We start by dividing 774 by the smallest prime number, 2:
$$774 \div 2 = 387$$
Now, we look at 387. It is an odd number, so it's not divisible by 2. We try the next prime number, 3. To check if 387 is divisible by 3, we add its digits: $$3 + 8 + 7 = 18$$. Since 18 is divisible by 3, 387 is also divisible by 3:
$$387 \div 3 = 129$$
Next, we look at 129. We add its digits again: $$1 + 2 + 9 = 12$$. Since 12 is divisible by 3, 129 is also divisible by 3:
$$129 \div 3 = 43$$
Finally, 43 is a prime number, which means it cannot be divided evenly by any other number except 1 and 43.
So, the prime factorization of 774 is $$2 \times 3 \times 3 \times 43$$.
We can write this using exponents to show how many times each prime factor appears:
$$774 = 2^1 \times 3^2 \times 43^1$$

**step3** Determining the missing factors for a perfect cube

For a number to be a perfect cube, each of its prime factors must appear a multiple of 3 times (for example, 3 times, 6 times, 9 times, etc.). This means the exponent of each prime factor in its prime factorization must be a multiple of 3.
Let's look at the exponents in the prime factorization of 774 ($$2^1 \times 3^2 \times 43^1$$):
- For the prime factor 2: It has an exponent of 1 ($$2^1$$). To make its exponent the smallest multiple of 3 (which is 3), we need to increase it by 2. So, we need to multiply by $$2^2$$ (because $$2^1 \times 2^2 = 2^{1+2} = 2^3$$).
- For the prime factor 3: It has an exponent of 2 ($$3^2$$). To make its exponent the smallest multiple of 3 (which is 3), we need to increase it by 1. So, we need to multiply by $$3^1$$ (because $$3^2 \times 3^1 = 3^{2+1} = 3^3$$).
- For the prime factor 43: It has an exponent of 1 ($$43^1$$). To make its exponent the smallest multiple of 3 (which is 3), we need to increase it by 2. So, we need to multiply by $$43^2$$ (because $$43^1 \times 43^2 = 43^{1+2} = 43^3$$).
The smallest number we need to multiply by 774 is the product of these missing factors: $$2^2 \times 3^1 \times 43^2$$.
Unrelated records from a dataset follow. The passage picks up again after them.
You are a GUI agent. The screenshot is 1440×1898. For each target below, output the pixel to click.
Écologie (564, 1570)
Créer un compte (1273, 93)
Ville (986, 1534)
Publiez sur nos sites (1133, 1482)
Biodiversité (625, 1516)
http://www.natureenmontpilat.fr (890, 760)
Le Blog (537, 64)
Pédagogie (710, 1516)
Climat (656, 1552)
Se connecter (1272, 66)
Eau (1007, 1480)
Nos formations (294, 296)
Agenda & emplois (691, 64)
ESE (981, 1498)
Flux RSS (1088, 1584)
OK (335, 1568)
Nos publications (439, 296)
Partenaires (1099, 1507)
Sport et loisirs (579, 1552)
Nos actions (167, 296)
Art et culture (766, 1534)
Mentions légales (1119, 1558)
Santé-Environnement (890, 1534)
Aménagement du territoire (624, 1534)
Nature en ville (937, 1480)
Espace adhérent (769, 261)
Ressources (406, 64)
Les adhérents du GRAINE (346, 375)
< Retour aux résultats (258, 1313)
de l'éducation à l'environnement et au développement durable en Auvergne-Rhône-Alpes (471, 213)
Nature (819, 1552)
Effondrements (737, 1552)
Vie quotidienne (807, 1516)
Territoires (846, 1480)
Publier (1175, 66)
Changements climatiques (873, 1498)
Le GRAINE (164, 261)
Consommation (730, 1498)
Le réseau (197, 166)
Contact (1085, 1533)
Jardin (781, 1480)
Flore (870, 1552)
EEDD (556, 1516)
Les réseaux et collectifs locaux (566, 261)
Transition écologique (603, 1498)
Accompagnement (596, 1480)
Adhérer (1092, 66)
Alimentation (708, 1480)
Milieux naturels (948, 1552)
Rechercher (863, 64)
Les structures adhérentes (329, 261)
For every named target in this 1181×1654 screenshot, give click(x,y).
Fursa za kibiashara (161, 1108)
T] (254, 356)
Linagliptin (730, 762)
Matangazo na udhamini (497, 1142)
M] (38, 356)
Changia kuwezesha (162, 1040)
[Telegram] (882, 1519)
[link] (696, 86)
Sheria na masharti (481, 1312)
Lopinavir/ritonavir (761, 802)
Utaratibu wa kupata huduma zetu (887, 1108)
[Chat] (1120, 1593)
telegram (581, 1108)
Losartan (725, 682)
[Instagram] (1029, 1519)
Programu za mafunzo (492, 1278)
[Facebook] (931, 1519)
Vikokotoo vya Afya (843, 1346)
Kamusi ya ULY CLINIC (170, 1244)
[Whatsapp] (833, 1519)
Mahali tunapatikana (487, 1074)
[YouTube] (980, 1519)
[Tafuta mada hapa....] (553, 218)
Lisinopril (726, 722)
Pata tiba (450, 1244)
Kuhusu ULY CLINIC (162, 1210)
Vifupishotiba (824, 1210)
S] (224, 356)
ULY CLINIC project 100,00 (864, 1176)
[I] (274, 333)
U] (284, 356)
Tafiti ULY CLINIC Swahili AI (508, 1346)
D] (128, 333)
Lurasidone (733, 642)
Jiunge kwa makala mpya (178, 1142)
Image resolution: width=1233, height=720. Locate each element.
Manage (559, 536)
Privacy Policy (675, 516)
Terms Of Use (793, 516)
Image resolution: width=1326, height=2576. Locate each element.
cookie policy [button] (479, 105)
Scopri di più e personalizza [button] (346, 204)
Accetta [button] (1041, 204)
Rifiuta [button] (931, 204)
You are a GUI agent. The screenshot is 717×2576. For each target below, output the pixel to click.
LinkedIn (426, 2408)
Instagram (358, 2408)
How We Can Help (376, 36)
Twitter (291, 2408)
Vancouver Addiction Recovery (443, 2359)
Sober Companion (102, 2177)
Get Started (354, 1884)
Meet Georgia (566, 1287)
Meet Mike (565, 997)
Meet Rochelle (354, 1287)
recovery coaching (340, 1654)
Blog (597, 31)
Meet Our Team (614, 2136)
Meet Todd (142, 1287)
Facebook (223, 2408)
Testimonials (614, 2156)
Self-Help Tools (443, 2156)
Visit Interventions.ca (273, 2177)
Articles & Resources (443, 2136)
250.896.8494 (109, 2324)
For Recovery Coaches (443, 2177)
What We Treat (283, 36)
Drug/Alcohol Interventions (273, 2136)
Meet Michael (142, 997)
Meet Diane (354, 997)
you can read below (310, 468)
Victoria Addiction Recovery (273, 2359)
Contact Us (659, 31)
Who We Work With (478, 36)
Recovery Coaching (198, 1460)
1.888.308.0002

**step4** Calculating the smallest number

Now, we calculate the value of these missing factors:
$$2^2 = 2 \times 2 = 4$$
$$3^1 = 3$$
$$43^2 = 43 \times 43$$
To calculate $$43 \times 43$$:
$$43 \times 43 = 1849$$
Now, we multiply these values together to find the smallest number:
Smallest number $$= 4 \times 3 \times 1849$$
First, multiply 4 by 3:
$$4 \times 3 = 12$$
Next, multiply 12 by 1849:
To calculate $$12 \times 1849$$:
$$1849 \times 10 = 18490$$
$$1849 \times 2 = 3698$$
$$18490 + 3698 = 22188$$
So, the smallest number that must be multiplied by 774 to get a perfect cube is 22188.